THE TASK
State how many lines in the listing below contain the string "button", with case taken into account, and reply with that number alone.
-------- DATA IN THIS EXERCISE --------
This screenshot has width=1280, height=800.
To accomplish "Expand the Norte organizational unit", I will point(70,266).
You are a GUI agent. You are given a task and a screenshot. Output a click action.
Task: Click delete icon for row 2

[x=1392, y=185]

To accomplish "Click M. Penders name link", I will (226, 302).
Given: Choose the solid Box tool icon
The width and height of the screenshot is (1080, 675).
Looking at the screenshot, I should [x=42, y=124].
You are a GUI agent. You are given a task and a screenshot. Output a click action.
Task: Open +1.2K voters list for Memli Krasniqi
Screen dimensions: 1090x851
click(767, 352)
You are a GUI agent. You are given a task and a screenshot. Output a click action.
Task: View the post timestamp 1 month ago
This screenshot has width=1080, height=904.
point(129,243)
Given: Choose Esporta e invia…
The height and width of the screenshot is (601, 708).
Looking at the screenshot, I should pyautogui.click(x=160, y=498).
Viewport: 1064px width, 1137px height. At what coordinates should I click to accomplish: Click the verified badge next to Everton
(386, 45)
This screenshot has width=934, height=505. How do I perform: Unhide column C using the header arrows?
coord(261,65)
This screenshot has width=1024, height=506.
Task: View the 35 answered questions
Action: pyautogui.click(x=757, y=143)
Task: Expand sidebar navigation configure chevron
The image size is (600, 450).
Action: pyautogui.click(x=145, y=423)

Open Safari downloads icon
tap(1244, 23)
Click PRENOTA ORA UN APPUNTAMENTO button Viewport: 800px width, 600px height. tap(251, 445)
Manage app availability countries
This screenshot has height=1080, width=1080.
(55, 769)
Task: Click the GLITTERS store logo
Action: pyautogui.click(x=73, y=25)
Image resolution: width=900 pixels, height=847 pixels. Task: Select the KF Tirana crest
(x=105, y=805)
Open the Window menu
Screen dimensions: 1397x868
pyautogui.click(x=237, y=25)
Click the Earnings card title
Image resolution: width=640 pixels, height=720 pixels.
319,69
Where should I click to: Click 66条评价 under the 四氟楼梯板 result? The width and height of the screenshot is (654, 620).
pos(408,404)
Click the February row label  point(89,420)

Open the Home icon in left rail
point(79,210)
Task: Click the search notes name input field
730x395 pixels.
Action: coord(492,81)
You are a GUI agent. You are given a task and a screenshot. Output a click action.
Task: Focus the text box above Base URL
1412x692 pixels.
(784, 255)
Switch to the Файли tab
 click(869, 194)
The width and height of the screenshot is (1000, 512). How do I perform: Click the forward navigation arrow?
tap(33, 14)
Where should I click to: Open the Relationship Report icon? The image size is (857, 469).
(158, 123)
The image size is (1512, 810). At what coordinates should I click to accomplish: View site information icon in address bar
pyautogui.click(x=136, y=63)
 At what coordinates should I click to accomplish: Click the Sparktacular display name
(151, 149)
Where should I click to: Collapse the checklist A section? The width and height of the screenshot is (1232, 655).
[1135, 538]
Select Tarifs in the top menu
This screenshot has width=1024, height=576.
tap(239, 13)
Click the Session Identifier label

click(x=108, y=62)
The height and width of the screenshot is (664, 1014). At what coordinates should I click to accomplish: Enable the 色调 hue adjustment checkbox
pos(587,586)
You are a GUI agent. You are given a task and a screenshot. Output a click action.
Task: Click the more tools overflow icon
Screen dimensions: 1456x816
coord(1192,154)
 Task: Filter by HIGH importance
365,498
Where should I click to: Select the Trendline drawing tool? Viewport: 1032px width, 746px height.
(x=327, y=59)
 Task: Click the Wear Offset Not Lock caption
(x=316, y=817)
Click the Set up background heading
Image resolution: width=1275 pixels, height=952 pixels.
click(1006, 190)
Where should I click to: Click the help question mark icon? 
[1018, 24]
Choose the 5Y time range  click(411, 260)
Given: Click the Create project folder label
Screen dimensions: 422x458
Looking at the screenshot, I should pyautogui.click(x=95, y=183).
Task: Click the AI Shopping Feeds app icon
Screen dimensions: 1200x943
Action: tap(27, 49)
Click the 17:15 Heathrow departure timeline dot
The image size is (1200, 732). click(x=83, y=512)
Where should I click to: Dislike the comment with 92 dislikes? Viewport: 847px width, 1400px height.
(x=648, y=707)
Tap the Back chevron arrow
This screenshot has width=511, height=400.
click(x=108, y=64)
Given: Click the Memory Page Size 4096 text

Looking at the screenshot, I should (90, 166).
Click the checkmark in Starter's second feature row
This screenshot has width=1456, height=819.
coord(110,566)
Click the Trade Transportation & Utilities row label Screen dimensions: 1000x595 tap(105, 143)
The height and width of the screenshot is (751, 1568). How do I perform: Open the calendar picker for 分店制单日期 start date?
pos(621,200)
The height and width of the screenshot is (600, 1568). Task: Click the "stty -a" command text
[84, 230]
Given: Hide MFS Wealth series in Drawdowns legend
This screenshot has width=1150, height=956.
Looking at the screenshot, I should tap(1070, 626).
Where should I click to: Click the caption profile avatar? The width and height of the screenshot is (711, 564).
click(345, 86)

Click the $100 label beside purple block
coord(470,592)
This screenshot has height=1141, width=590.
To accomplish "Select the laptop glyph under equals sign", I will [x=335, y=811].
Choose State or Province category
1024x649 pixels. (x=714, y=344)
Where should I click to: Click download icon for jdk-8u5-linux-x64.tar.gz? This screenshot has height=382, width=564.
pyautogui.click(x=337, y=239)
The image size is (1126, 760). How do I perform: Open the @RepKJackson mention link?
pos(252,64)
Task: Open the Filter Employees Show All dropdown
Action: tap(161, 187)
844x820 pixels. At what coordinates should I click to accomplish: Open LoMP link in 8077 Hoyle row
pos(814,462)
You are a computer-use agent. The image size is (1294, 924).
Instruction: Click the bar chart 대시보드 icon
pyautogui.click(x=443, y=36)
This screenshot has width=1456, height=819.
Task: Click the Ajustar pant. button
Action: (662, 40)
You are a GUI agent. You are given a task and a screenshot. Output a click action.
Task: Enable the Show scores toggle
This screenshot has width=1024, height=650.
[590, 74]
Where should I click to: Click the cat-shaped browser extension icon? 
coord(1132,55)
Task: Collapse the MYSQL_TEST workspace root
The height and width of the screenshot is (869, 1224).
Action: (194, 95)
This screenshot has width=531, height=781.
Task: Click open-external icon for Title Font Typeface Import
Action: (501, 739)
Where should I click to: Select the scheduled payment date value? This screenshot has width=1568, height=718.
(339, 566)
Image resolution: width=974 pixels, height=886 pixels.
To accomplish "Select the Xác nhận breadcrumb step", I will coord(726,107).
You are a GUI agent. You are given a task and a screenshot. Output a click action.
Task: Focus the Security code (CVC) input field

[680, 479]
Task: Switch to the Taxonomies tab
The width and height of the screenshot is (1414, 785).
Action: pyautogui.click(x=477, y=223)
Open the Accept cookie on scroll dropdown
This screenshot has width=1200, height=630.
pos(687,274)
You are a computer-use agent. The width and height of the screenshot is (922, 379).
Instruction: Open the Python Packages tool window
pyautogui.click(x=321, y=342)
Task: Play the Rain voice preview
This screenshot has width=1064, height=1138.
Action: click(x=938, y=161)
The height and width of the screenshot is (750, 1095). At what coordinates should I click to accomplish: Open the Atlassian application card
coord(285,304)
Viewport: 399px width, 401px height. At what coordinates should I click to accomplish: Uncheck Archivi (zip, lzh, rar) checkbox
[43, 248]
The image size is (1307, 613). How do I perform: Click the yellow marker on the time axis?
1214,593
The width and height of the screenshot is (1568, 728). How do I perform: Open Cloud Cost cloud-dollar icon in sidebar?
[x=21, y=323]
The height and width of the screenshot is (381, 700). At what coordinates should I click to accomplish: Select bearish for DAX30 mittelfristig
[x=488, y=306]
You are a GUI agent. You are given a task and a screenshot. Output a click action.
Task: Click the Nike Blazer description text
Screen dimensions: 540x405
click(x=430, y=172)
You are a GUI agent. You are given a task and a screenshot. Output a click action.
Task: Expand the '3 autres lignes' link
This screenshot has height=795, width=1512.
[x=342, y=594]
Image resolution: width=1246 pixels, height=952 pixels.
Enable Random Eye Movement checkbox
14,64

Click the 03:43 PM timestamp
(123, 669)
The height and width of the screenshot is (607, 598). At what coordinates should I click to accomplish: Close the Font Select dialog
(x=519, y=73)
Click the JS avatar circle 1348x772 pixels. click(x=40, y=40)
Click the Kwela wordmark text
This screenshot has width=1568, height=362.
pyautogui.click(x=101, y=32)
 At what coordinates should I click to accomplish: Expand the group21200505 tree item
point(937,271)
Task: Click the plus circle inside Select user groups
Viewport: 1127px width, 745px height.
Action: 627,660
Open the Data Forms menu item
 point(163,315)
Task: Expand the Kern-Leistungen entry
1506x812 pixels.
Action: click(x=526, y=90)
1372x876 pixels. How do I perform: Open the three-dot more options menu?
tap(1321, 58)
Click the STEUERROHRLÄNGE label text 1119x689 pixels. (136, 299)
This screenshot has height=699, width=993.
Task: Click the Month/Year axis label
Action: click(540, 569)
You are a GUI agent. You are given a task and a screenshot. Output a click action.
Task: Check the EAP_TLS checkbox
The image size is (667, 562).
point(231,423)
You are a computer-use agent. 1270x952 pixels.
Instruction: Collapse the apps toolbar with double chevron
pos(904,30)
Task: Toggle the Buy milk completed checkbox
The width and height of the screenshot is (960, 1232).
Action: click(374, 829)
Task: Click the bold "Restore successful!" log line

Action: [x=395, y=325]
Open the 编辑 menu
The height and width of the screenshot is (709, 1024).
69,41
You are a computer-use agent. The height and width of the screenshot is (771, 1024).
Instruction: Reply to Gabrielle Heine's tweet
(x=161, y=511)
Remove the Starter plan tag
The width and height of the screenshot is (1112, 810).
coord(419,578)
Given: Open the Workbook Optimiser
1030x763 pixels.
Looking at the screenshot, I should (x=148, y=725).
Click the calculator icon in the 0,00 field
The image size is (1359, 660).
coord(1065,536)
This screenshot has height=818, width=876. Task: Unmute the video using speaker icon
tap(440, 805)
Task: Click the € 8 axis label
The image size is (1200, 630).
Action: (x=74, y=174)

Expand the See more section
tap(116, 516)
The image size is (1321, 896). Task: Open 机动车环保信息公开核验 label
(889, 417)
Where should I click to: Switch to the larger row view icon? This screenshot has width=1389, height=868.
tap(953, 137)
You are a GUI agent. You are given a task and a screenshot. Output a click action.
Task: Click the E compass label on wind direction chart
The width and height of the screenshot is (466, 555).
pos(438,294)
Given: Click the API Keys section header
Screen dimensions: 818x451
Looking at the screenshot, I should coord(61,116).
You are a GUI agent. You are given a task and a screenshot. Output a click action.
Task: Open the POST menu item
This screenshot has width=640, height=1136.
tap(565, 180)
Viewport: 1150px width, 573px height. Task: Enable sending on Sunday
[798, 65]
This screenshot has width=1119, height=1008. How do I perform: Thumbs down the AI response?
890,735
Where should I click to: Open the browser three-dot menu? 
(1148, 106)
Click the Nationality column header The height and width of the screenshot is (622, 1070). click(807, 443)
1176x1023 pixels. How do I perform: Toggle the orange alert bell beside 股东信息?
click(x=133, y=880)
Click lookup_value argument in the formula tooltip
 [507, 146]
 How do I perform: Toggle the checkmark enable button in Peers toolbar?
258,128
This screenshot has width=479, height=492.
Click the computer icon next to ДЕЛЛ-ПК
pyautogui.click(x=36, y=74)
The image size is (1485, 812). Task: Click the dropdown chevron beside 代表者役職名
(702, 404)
--------
ANSWER FOR THIS EXERCISE
3